Listing
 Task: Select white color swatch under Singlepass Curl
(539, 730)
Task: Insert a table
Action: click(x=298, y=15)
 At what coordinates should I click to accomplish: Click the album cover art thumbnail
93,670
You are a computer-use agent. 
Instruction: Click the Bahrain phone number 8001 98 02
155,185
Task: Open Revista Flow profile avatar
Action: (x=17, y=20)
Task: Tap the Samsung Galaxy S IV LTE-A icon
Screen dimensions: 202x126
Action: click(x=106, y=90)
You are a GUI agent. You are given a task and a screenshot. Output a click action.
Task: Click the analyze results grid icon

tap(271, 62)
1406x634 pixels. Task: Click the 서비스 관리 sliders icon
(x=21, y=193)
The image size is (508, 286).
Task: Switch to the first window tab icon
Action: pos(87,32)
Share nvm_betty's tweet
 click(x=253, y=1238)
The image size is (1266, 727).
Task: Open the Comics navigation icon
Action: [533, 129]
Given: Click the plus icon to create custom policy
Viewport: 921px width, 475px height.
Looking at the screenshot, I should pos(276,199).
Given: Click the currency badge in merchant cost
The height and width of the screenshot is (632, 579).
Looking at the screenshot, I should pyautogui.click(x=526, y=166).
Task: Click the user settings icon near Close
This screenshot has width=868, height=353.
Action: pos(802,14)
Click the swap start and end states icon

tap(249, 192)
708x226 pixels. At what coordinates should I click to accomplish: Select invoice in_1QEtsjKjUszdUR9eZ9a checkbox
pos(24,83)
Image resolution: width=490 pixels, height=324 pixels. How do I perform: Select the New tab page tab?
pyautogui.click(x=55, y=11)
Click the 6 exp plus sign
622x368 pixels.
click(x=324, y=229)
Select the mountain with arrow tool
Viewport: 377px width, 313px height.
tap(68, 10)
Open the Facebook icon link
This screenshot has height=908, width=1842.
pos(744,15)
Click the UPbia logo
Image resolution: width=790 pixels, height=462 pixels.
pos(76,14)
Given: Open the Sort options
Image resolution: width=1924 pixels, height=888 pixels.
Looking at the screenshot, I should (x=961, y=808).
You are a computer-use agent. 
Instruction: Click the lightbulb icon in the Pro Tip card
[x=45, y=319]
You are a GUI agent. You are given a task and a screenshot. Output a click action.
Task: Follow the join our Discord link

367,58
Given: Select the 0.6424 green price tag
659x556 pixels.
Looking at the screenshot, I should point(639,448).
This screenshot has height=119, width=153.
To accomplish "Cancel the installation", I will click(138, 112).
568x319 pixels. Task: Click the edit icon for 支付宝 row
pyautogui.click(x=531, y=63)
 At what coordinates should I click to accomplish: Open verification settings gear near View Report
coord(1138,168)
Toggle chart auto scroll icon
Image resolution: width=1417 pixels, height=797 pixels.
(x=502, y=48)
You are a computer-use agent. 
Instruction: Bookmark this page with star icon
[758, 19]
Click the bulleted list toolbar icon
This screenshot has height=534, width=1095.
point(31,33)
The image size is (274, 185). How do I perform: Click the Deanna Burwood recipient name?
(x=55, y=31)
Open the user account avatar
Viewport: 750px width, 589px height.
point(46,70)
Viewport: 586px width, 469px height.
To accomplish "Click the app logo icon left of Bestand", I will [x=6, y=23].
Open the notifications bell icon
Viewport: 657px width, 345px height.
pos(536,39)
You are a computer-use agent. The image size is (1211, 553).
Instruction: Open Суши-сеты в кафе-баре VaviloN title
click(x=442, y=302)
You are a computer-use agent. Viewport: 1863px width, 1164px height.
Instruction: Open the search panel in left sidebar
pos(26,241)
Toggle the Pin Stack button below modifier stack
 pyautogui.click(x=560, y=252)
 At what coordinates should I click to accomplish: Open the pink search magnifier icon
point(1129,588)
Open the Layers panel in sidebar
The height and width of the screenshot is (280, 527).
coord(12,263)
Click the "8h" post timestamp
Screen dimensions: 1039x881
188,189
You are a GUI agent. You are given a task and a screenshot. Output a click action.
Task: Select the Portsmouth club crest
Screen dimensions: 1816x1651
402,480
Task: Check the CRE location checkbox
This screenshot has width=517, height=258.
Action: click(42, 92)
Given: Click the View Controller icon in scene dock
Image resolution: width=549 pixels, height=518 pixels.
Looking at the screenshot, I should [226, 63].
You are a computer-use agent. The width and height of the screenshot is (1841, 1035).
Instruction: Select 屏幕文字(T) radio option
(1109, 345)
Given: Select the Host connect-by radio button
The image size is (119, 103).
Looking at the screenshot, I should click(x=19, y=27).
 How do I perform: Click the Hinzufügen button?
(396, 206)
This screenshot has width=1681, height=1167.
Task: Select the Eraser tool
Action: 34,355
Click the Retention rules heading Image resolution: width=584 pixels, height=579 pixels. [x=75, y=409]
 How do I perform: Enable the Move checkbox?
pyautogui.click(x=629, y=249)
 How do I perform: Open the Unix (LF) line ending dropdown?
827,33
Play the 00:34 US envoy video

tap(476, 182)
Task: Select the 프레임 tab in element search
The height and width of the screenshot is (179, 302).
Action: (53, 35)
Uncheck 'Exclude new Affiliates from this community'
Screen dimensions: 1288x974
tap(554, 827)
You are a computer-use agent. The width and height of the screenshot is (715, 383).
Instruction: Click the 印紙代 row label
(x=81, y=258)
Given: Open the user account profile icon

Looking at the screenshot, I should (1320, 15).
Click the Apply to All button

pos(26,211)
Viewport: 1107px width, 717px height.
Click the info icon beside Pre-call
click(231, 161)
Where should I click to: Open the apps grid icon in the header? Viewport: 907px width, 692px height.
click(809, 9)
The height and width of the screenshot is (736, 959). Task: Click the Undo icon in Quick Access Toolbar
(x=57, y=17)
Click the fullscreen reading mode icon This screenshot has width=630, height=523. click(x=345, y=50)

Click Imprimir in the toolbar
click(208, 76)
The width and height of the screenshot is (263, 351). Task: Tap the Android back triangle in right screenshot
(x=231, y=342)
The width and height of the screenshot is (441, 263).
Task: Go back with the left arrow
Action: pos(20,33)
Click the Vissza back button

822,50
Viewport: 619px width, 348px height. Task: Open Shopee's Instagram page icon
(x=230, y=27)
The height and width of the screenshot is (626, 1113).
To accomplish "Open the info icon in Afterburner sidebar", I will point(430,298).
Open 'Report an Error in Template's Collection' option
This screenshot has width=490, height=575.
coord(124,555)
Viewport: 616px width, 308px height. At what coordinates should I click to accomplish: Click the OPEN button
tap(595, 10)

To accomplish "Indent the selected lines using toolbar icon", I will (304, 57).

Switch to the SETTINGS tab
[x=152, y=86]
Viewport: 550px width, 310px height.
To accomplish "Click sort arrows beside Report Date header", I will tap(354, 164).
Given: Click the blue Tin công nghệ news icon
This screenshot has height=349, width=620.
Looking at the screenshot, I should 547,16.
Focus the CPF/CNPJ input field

What needs to be done
Print the part of the items that opens with the line containing "Task: Tap the Samsung Galaxy S IV LTE-A icon" and closes with the line containing "Looking at the screenshot, I should point(639,448).", reproducing every line without change.

Output of the task
Task: Tap the Samsung Galaxy S IV LTE-A icon
Screen dimensions: 202x126
Action: click(x=106, y=90)
You are a GUI agent. You are given a task and a screenshot. Output a click action.
Task: Click the analyze results grid icon

tap(271, 62)
1406x634 pixels. Task: Click the 서비스 관리 sliders icon
(x=21, y=193)
The image size is (508, 286).
Task: Switch to the first window tab icon
Action: pos(87,32)
Share nvm_betty's tweet
 click(x=253, y=1238)
The image size is (1266, 727).
Task: Open the Comics navigation icon
Action: [533, 129]
Given: Click the plus icon to create custom policy
Viewport: 921px width, 475px height.
Looking at the screenshot, I should pos(276,199).
Given: Click the currency badge in merchant cost
The height and width of the screenshot is (632, 579).
Looking at the screenshot, I should pyautogui.click(x=526, y=166).
Task: Click the user settings icon near Close
This screenshot has width=868, height=353.
Action: pos(802,14)
Click the swap start and end states icon

tap(249, 192)
708x226 pixels. At what coordinates should I click to accomplish: Select invoice in_1QEtsjKjUszdUR9eZ9a checkbox
pos(24,83)
Image resolution: width=490 pixels, height=324 pixels. How do I perform: Select the New tab page tab?
pyautogui.click(x=55, y=11)
Click the 6 exp plus sign
622x368 pixels.
click(x=324, y=229)
Select the mountain with arrow tool
Viewport: 377px width, 313px height.
tap(68, 10)
Open the Facebook icon link
This screenshot has height=908, width=1842.
pos(744,15)
Click the UPbia logo
Image resolution: width=790 pixels, height=462 pixels.
pos(76,14)
Given: Open the Sort options
Image resolution: width=1924 pixels, height=888 pixels.
Looking at the screenshot, I should (x=961, y=808).
You are a computer-use agent. 
Instruction: Click the lightbulb icon in the Pro Tip card
[x=45, y=319]
You are a GUI agent. You are given a task and a screenshot. Output a click action.
Task: Follow the join our Discord link

367,58
Given: Select the 0.6424 green price tag
659x556 pixels.
Looking at the screenshot, I should point(639,448).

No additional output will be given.